=== Problem statement ===
Print the line containing "The width and height of the screenshot is (2560, 1440)." and every line after it exactly as written, through the end of the records.

══════

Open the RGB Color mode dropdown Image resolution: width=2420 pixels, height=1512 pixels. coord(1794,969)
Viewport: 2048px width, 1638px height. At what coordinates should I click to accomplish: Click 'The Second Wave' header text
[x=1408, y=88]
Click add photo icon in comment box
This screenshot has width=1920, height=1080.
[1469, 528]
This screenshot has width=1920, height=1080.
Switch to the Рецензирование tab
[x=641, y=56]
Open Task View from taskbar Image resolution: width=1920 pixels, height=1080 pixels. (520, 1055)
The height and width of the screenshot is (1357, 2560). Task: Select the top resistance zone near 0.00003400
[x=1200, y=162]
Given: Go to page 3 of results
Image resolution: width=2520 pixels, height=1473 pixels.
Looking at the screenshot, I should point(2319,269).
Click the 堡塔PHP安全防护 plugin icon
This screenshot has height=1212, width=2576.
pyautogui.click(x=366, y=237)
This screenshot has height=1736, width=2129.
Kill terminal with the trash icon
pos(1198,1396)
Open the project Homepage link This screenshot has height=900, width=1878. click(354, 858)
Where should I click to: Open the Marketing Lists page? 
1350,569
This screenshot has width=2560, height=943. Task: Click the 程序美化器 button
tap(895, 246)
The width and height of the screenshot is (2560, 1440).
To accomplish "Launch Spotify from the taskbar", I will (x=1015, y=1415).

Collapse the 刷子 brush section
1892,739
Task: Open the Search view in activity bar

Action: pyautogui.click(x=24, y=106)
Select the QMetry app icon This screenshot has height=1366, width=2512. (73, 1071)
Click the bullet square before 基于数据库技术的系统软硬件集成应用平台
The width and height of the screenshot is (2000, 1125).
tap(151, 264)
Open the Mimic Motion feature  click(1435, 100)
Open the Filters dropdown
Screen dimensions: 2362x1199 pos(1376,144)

══════

=== Task answer ===
The width and height of the screenshot is (2560, 1440).
To accomplish "Launch Spotify from the taskbar", I will (x=1015, y=1415).

Collapse the 刷子 brush section
1892,739
Task: Open the Search view in activity bar

Action: pyautogui.click(x=24, y=106)
Select the QMetry app icon This screenshot has height=1366, width=2512. (73, 1071)
Click the bullet square before 基于数据库技术的系统软硬件集成应用平台
The width and height of the screenshot is (2000, 1125).
tap(151, 264)
Open the Mimic Motion feature  click(1435, 100)
Open the Filters dropdown
Screen dimensions: 2362x1199 pos(1376,144)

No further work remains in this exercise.